The matrix $$M_1$$ is given as $$ \begin{bmatrix} 1 & 3\\ 0 & 1\end{bmatrix} $$.
For a general 2x2 matrix $$ \begin{bmatrix} a & b\\ c & d\end{bmatrix} $$, its inverse is calculated using the formula:
$$ \frac{1}{ad-bc} \begin{bmatrix} d & -b\\ -c & a\end{bmatrix} $$
For our matrix $$M_1$$:
$$a = 1$$
$$b = 3$$
$$c = 0$$
$$d = 1$$
First, we calculate the determinant, which is $$ad-bc$$.

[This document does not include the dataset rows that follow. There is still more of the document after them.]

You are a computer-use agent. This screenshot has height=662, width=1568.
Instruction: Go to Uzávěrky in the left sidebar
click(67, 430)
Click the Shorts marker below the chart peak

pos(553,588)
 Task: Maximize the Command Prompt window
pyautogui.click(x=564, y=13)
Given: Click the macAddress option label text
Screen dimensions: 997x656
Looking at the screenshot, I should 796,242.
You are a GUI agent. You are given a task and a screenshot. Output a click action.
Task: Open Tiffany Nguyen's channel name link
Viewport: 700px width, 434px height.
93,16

$$ \text{Determinant} = (1)(1) - (3)(0) = 1 - 0 = 1 $$
Since the determinant is 1, the formula simplifies. Now, we apply the inverse formula:
$$ M_1^{-1} = \frac{1}{1} \begin{bmatrix} 1 & -3\\ -0 & 1\end{bmatrix} $$
$$ M_1^{-1} = \begin{bmatrix} 1 & -3\\ 0 & 1\end{bmatrix} $$

**step4** Performing matrix multiplication to find A

Now that we have $$M_1^{-1}$$ and $$M_2$$, we can find A by multiplying them:
$$ A = M_1^{-1} \cdot M_2 = \begin{bmatrix} 1 & -3\\ 0 & 1\end{bmatrix} \begin{bmatrix} 1 & 1 \\ 0 & -1\end{bmatrix} $$
To perform matrix multiplication, we multiply the rows of the first matrix by the columns of the second matrix.

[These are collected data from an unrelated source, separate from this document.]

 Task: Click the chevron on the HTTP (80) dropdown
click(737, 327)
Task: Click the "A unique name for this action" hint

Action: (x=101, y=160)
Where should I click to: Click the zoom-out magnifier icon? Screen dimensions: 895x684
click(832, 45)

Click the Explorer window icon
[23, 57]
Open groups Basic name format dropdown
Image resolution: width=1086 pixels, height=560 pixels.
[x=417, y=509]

Let's calculate each element of the resulting matrix A:
For the element in the first row, first column of A:
$$(1 \times 1) + (-3 \times 0) = 1 + 0 = 1$$
For the element in the first row, second column of A:
$$(1 \times 1) + (-3 \times -1) = 1 + 3 = 4$$
For the element in the second row, first column of A:
$$(0 \times 1) + (1 \times 0) = 0 + 0 = 0$$
For the element in the second row, second column of A:
$$(0 \times 1) + (1 \times -1) = 0 - 1 = -1$$
Combining these results, the matrix A is:
$$ A = \begin{bmatrix} 1 & 4 \\ 0 & -1\end{bmatrix} $$

**step5** Comparing with the given options

Our calculated matrix A is $$ \begin{bmatrix} 1 & 4 \\ 0 & -1\end{bmatrix} $$.

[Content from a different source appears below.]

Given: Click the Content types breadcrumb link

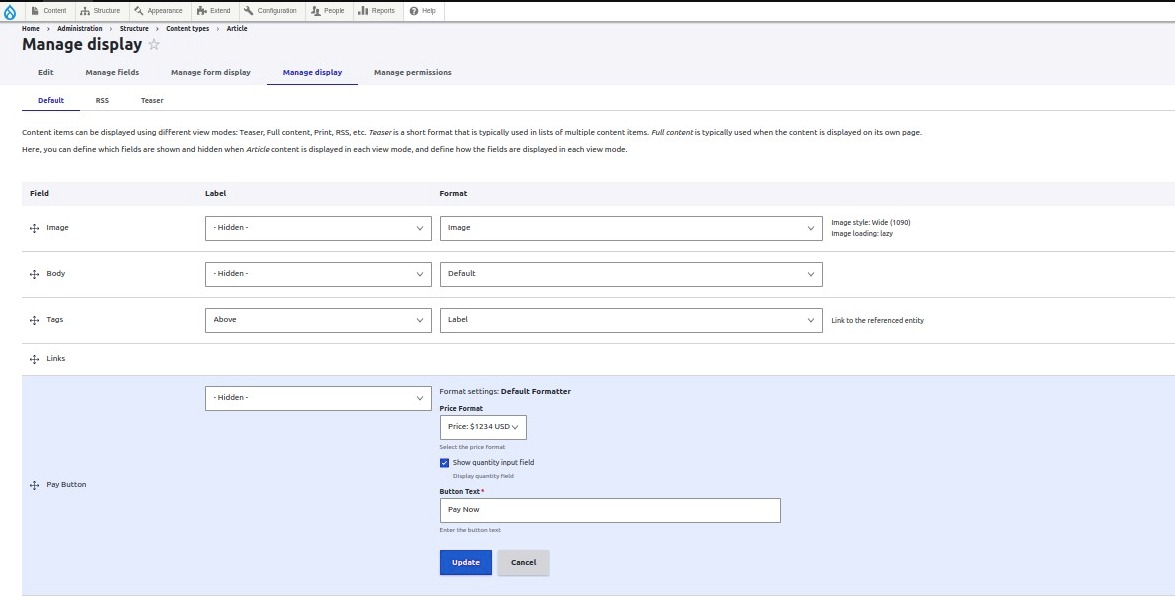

Now, let's compare this result with the provided options:
A. $$ \begin{bmatrix} 1 & 4 \\ 0 & -1\end{bmatrix} $$
B. $$ \begin{bmatrix} 1 & 4 \\ 0 & 1\end{bmatrix} $$
C. $$ \begin{bmatrix} -1 & 4\\ 0 & -1\end{bmatrix} $$
D. $$ \begin{bmatrix} 1 & -4 \\ 0 & -1\end{bmatrix} $$
The calculated matrix A perfectly matches option A.